Os pontos fortes deste estudo incluem seu tamanho e o uso de um estudo prospectivo do sono para avaliar se as pessoas tiveram apneia do sono ou outros problemas respiratórios durante o sono. O uso de testes cognitivos padrão também é uma força.
No entanto, o estudo tem suas limitações:
- O estudo teve resultados variados - enquanto certas medidas de problemas respiratórios durante o sono (por exemplo, níveis de oxigênio) foram associadas a resultados cognitivos, outras (por exemplo, Índice de Apnéia-Hipopneia) não foram. Isso sugere que os resultados não são conclusivos. Além disso, estudos anteriores também tiveram resultados mistos. Isso sugere que uma revisão sistemática que reúna todas as evidências disponíveis sobre essa questão seria útil para avaliar se, em balanço, a pesquisa sugere um vínculo verdadeiro.
- Não é possível, com este tipo de análise transversal, provar que problemas respiratórios durante o sono causam as diferenças na função cerebral observadas. Isso ocorre principalmente porque não é possível estabelecer se os participantes só desenvolveram problemas com a função cerebral após experimentar problemas respiratórios do sono. Também é difícil ter certeza de que o efeito de todos os potenciais fatores de confusão foi removido.

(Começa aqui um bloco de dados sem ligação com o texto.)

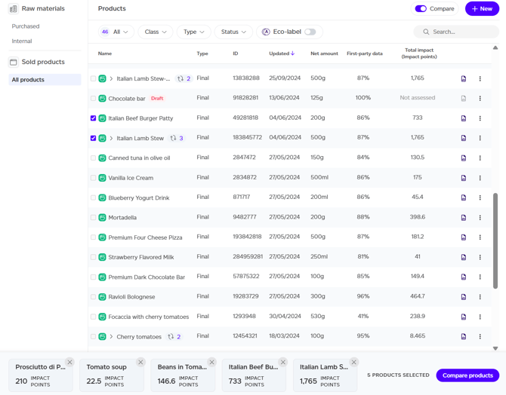The width and height of the screenshot is (506, 395).
Task: Open the Status filter dropdown
Action: click(233, 32)
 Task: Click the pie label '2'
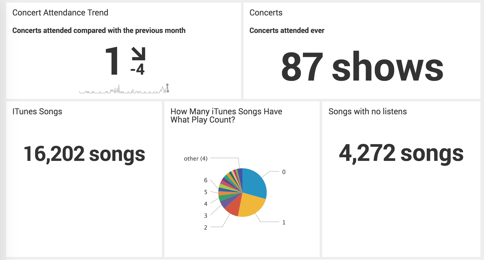pyautogui.click(x=206, y=228)
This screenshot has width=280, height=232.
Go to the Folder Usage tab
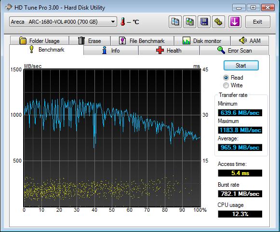click(x=40, y=41)

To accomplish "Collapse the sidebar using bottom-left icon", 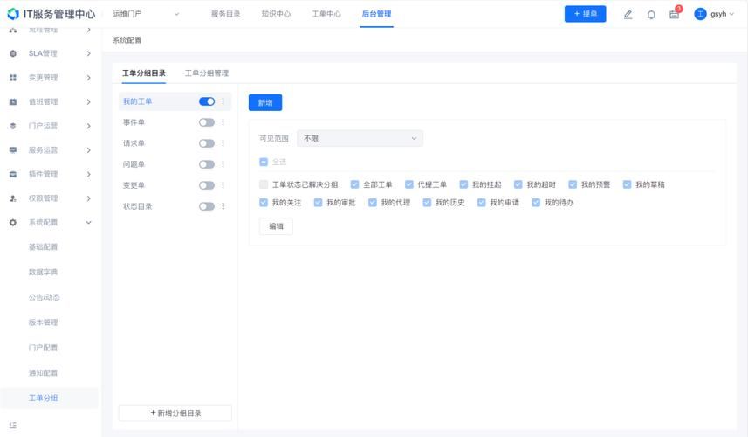I will pos(12,425).
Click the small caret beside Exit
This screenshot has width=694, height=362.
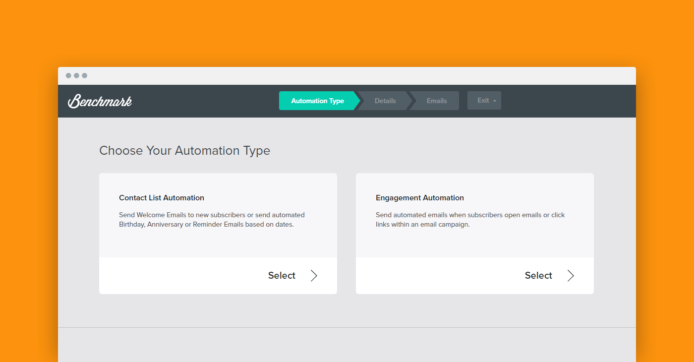[x=495, y=101]
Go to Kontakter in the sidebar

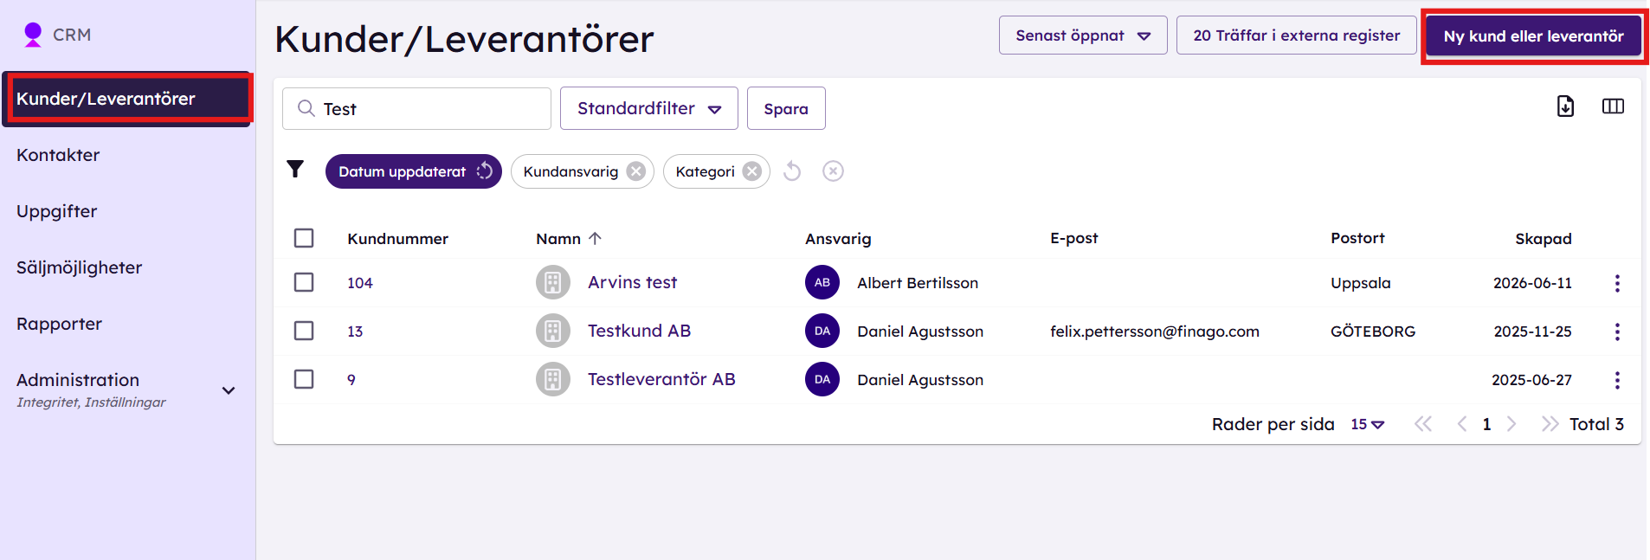[58, 155]
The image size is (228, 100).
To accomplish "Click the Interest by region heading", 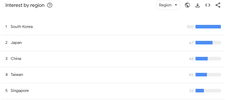I will (25, 5).
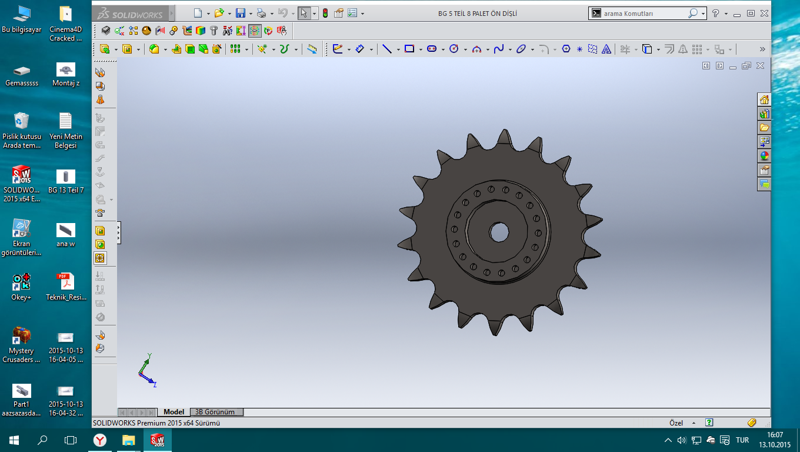Open SolidWorks Resources home icon
Screen dimensions: 800x452
pyautogui.click(x=764, y=99)
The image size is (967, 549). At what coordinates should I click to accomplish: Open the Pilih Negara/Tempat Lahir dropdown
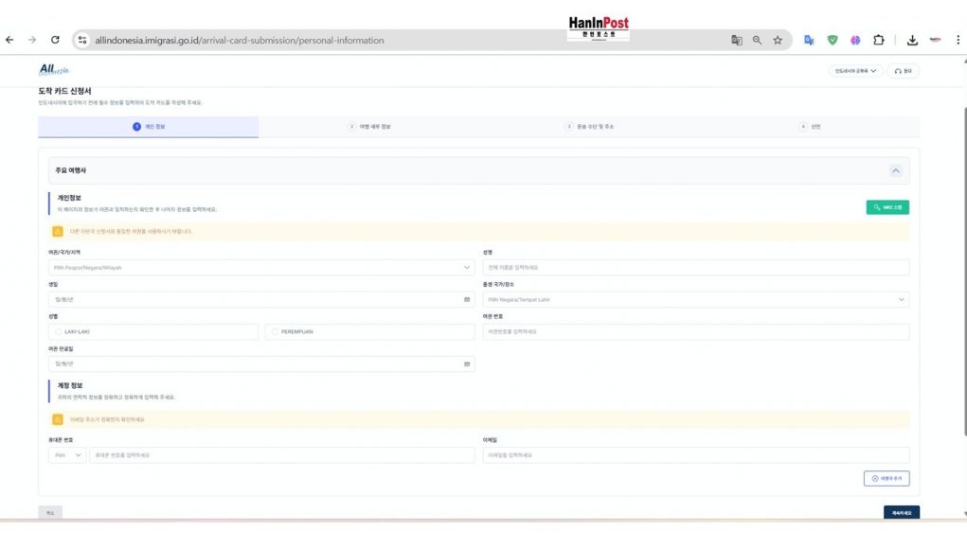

- O estudo mediu a função cerebral em um determinado momento e não avaliou se as pessoas tinham (ou desenvolveram) demência. Portanto, não sabemos se as diferenças nas funções cerebrais foram temporárias ou duradouras, se tiveram algum impacto na vida dos participantes ou se existe um vínculo entre problemas com a respiração durante o sono e a demência.
- O sono foi avaliado apenas em uma noite e pode não ser indicativo de problemas respiratórios do sono a longo prazo.
- Os participantes eram adultos mais velhos e de meia idade; portanto, pode não ser possível generalizar esses resultados para adultos mais jovens.
Alguns dos fatores de risco para apneia do sono são semelhantes aos de demência. Isso inclui excesso de peso ou obesidade, tabagismo e consumo excessivo de álcool.
Portanto, manter um peso saudável, deixar de fumar e limitar a ingestão de álcool provavelmente reduzirá o risco de desenvolver apneia do sono e demência.